* [Work instruction]
Whenever a line in the material below includes "magnifier", copy that line.

○ ○ ○ ○

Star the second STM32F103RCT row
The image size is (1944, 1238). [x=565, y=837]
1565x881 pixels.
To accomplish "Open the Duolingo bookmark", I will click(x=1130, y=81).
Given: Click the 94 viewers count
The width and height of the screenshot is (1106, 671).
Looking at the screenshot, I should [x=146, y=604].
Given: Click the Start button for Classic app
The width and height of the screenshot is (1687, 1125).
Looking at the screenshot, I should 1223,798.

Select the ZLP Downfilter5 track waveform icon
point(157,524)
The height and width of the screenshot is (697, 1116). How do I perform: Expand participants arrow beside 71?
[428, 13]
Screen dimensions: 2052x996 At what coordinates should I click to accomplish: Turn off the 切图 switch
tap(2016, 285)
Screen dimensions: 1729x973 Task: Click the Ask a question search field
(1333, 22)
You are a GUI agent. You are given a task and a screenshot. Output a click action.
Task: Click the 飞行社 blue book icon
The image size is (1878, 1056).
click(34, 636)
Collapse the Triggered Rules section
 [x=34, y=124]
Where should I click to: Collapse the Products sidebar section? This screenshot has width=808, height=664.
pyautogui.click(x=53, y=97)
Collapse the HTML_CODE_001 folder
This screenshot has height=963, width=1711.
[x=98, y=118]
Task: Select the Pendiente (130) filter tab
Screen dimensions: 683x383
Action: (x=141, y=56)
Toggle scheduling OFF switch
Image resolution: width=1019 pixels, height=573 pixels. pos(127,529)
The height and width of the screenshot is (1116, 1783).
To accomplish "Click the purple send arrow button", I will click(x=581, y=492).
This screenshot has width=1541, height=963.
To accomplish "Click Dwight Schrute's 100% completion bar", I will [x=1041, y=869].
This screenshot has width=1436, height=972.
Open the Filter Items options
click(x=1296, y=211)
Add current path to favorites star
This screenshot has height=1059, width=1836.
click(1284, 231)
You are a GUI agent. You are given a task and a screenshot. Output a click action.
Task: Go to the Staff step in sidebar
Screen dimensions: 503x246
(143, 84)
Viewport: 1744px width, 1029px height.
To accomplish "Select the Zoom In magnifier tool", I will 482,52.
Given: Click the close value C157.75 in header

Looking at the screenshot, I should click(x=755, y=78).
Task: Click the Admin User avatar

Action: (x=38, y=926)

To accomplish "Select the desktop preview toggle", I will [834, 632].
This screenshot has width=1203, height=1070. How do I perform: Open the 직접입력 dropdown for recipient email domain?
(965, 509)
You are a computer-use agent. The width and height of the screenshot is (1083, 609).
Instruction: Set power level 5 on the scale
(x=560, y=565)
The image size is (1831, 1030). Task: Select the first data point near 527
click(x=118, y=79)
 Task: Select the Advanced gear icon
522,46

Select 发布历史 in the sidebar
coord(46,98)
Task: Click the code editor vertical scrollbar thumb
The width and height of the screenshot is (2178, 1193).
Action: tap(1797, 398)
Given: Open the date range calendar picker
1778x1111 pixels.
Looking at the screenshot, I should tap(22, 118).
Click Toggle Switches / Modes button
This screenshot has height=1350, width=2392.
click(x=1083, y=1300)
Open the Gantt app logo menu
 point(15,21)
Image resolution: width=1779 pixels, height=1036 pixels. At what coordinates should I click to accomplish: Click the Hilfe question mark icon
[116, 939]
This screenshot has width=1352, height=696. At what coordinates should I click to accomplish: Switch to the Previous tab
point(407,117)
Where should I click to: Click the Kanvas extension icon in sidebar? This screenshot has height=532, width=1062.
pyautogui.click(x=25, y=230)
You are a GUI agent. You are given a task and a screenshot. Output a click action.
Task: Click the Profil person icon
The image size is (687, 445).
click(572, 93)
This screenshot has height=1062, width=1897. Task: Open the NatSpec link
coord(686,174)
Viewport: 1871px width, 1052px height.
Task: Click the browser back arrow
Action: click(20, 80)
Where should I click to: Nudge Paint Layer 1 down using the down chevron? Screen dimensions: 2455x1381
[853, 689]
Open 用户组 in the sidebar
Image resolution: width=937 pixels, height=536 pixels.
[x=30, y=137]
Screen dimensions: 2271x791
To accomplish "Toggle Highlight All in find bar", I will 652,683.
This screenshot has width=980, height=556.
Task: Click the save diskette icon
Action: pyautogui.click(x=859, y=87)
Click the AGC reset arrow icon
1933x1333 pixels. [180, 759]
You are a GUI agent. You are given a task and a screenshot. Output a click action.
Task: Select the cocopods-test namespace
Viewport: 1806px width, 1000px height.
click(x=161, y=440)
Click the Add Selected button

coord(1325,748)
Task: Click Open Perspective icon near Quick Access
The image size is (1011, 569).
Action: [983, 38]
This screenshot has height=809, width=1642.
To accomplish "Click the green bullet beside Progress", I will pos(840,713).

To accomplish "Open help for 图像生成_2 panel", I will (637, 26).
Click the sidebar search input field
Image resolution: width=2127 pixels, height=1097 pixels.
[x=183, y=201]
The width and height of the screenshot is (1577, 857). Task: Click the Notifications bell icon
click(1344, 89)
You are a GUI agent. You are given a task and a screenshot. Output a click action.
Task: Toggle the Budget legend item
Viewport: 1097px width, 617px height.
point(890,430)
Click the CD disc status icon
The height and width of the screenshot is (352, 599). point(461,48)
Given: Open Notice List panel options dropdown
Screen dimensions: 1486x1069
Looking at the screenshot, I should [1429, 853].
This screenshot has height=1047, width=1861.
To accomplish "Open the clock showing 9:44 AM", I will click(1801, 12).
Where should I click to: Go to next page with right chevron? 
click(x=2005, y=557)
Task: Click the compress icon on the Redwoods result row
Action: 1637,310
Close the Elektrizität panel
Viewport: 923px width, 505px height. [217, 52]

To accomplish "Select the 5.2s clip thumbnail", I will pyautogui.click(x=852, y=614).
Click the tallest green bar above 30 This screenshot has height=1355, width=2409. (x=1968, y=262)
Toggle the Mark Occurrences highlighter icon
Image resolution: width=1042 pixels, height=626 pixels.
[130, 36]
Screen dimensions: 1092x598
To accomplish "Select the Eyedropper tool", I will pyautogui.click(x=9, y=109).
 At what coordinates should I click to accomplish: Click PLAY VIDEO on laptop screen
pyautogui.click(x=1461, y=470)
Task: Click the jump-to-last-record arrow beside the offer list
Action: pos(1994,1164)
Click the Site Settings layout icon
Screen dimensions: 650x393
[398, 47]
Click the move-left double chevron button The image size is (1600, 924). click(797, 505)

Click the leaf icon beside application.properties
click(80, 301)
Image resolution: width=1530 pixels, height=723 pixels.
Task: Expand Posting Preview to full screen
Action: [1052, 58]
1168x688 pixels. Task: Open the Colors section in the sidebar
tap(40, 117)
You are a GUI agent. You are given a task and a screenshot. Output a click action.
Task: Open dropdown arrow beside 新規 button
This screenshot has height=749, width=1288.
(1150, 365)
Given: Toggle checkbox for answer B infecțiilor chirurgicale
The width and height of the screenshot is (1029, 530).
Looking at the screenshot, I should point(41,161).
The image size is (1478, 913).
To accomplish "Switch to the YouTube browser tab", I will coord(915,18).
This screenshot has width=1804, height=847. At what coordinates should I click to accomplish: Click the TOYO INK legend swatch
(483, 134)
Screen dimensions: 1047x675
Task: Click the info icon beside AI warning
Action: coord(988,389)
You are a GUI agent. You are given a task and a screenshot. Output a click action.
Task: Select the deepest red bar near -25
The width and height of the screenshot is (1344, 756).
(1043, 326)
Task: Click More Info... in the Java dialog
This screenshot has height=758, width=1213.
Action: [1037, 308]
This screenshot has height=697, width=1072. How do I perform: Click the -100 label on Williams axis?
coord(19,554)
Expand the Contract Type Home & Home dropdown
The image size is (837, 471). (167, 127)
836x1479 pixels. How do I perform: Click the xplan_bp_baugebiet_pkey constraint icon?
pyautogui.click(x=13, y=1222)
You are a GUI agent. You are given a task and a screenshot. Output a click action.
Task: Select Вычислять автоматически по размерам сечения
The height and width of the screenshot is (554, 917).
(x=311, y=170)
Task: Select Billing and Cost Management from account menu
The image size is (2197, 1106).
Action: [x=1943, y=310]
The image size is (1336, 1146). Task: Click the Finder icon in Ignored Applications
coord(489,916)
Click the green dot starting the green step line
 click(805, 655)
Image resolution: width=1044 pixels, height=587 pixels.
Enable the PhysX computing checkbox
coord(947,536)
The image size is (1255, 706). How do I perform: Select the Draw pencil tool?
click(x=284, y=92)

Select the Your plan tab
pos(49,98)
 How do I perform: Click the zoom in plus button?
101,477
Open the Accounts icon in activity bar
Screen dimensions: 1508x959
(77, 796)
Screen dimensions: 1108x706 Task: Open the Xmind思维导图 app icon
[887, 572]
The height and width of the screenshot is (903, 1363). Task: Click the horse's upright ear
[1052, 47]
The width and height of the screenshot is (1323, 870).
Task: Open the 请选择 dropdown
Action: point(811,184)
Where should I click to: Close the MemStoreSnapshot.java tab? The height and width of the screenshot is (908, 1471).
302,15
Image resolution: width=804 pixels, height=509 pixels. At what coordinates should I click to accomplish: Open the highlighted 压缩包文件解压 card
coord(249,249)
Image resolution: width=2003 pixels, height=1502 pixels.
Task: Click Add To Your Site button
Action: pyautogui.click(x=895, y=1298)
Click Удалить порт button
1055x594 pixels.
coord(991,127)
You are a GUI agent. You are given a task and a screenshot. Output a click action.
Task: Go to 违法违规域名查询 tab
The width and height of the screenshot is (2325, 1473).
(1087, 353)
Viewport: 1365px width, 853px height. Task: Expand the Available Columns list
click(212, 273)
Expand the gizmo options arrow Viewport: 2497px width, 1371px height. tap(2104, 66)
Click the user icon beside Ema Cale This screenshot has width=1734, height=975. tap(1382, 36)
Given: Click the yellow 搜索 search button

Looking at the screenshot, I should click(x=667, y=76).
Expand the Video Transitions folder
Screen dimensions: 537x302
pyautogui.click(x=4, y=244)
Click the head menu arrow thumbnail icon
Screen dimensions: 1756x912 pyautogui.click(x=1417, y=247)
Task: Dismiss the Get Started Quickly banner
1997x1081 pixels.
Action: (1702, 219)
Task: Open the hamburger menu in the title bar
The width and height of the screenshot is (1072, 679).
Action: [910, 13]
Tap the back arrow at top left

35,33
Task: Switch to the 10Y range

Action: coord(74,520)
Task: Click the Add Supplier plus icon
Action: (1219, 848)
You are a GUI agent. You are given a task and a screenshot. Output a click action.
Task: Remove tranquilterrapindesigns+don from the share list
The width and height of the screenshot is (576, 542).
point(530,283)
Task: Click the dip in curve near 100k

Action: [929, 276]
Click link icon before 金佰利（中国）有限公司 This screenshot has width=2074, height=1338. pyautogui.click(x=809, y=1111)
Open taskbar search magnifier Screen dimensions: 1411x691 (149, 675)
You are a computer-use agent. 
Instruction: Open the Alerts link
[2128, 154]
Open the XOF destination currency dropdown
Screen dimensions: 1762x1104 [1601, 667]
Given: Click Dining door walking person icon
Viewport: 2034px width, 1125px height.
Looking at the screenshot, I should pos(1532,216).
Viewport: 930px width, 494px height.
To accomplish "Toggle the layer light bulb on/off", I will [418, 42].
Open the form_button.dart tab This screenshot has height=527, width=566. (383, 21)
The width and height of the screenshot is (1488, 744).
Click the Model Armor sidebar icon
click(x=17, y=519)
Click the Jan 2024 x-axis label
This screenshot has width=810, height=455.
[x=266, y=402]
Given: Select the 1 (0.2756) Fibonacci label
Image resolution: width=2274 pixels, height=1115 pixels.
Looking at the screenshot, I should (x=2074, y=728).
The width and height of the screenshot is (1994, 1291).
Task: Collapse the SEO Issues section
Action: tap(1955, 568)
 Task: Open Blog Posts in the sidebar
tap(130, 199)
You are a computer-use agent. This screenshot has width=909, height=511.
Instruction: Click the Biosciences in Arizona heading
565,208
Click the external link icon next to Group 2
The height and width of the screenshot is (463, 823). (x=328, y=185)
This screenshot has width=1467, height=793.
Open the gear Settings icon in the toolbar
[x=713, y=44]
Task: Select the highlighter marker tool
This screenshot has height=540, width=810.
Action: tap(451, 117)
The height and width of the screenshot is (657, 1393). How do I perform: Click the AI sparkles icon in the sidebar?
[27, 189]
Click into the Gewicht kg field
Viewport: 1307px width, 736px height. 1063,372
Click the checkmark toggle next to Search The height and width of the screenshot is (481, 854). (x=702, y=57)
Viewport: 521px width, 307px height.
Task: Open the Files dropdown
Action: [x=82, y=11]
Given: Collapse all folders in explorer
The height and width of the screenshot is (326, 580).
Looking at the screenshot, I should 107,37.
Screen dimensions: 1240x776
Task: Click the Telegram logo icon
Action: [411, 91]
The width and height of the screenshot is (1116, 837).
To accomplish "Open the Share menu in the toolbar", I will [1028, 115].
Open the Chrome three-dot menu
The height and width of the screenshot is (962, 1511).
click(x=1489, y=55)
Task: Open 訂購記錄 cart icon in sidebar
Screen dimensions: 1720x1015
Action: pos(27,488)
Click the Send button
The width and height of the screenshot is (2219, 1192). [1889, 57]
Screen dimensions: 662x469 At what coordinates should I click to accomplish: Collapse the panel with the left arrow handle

○ ○ ○ ○

* [Response]
To accomplish "Select the Zoom In magnifier tool", I will 482,52.
Open taskbar search magnifier Screen dimensions: 1411x691 (149, 675)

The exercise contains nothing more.